First, use a recent version of RSEM to quantify the expression of the full-length transcripts relative to the reads. For example:

$ rsem-prepare-reference --gtf mm9.ensembl63.filtered.gtf mm9.fa ref
$ rsem-calculate-expression --num-threads 24 reads.fq ref expr

Second, use this program to estimate the “true” assembly:

$ ./ref-eval-estimate-true-assembly --reference ref --expression expr --assembly cc

This will output a file, cc_0.fa, that contains the “true” assembly.

General options

-? [ --help ]: Display this information.

Options that specify input and output

--reference arg: The prefix of the reference built by rsem-prepare-reference. Required.
--expression arg: The prefix of the expression built by rsem-calculate-expression. Required.
--paired-end: If you have paired-end data, and you want to estimate the “true” scaffolded assembly, then include the --paired-end flag. In this case, rsem-calculate-expression needs to have been run with the --paired-end flag. (However, even if rsem-calculate-expression was run with the --paired-end flag, you can omit it here in order to generate an unscaffolded assembly. In this case, each mate will be treated as an independent read.)
--assembly arg: A prefix to write the “true” assembly or sequence of assemblies to. The suffix _x.fa will be appended to this prefix, where x is the minimum overlap size. Required.

Options that change the output

--min-overlap arg

Either:

An integer that specifies how much overlap between two reads is required to merge two reads. For example, if --min-overlap=3, then only reads whose chosen alignments overlap by at least 3 bases will be joined into contigs. If --min-overlap=0, then only reads whose chosen alignments are contiguous (or overlap by a positive amount) will be joined into contigs.

Or:

A pair of integers, separated by commas, specifying a range of overlap sizes, as described above. For example, if --min-overlap=2,4 is given, then three assemblies will be produced, corresponding to --min-overlap=2, --min-overlap=3, and --min-overlap=4 You might use this option to compute ideal assemblies at all overlap sizes, e.g., --min-overlap=0,76 for 76-length reads.

Default: 0.

--min-alignment-prob arg

A number between 0 and 1 (inclusive). Any alignment (of a read to a reference transcript) with posterior probability, as calculated by RSEM, strictly less than this value will be discarded. Noise reads, with posterior probability exactly 0, are always discarded. Default: 0.

--alignment-policy arg

The policy used to choose which alignment(s) of each read to use in constructing the “true” assembly. Options:

sample: For each read, sample a single alignment (to some reference transcript) according to the posterior probability that the read follows each alignment, as calculated by RSEM.
best: For each read, choose the alignment that maximizes the posterior probability mentioned above. Ties are broken arbitrarily but deterministically (the first alignment in the BAM file is used).
all: For each read, use all its alignments. Some reads might end up with more than one alignment. In that case, contigs will be made assuming that the read aligns to each place. (In other words, the read is effectively duplicated, with one copy per alignment.)

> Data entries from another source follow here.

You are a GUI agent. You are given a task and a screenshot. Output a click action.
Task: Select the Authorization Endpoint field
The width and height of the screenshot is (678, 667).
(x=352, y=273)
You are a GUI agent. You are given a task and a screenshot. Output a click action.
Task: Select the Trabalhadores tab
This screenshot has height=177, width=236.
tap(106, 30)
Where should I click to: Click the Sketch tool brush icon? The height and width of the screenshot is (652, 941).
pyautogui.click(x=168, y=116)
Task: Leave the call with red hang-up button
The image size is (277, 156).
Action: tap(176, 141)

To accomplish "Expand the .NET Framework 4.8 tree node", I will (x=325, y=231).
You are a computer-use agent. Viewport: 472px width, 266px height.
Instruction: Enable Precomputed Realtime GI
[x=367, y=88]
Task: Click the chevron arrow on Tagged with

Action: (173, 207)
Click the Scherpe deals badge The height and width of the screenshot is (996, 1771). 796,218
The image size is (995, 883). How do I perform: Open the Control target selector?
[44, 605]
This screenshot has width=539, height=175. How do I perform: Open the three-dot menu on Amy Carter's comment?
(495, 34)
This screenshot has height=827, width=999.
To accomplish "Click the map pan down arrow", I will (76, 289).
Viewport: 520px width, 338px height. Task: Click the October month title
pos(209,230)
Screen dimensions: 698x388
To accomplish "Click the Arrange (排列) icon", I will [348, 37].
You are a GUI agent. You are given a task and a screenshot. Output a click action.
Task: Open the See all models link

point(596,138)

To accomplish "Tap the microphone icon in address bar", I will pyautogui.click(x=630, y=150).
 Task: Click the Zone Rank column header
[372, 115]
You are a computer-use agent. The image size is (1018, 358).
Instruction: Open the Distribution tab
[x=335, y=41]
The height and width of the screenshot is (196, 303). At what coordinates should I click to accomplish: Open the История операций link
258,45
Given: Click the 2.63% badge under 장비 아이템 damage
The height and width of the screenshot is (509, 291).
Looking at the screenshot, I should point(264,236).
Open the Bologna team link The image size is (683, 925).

This policy is applied after the thresholding implied by --min-alignment-prob. For example, if “--min-alignment-prob=0.10 --alignment-policy=sample” is given, then (first) all alignments with posterior probability less than 0.10 will be discarded, and (second), for each read, an alignment will be sampled from among the remaining alignments, with the posterior distribution renormalized as appropriate. As another example, if “--min-alignment-prob=0.90 --alignment-policy=all” is given, then all alignments with posterior probability at least 0.90 will be used.

Default: sample.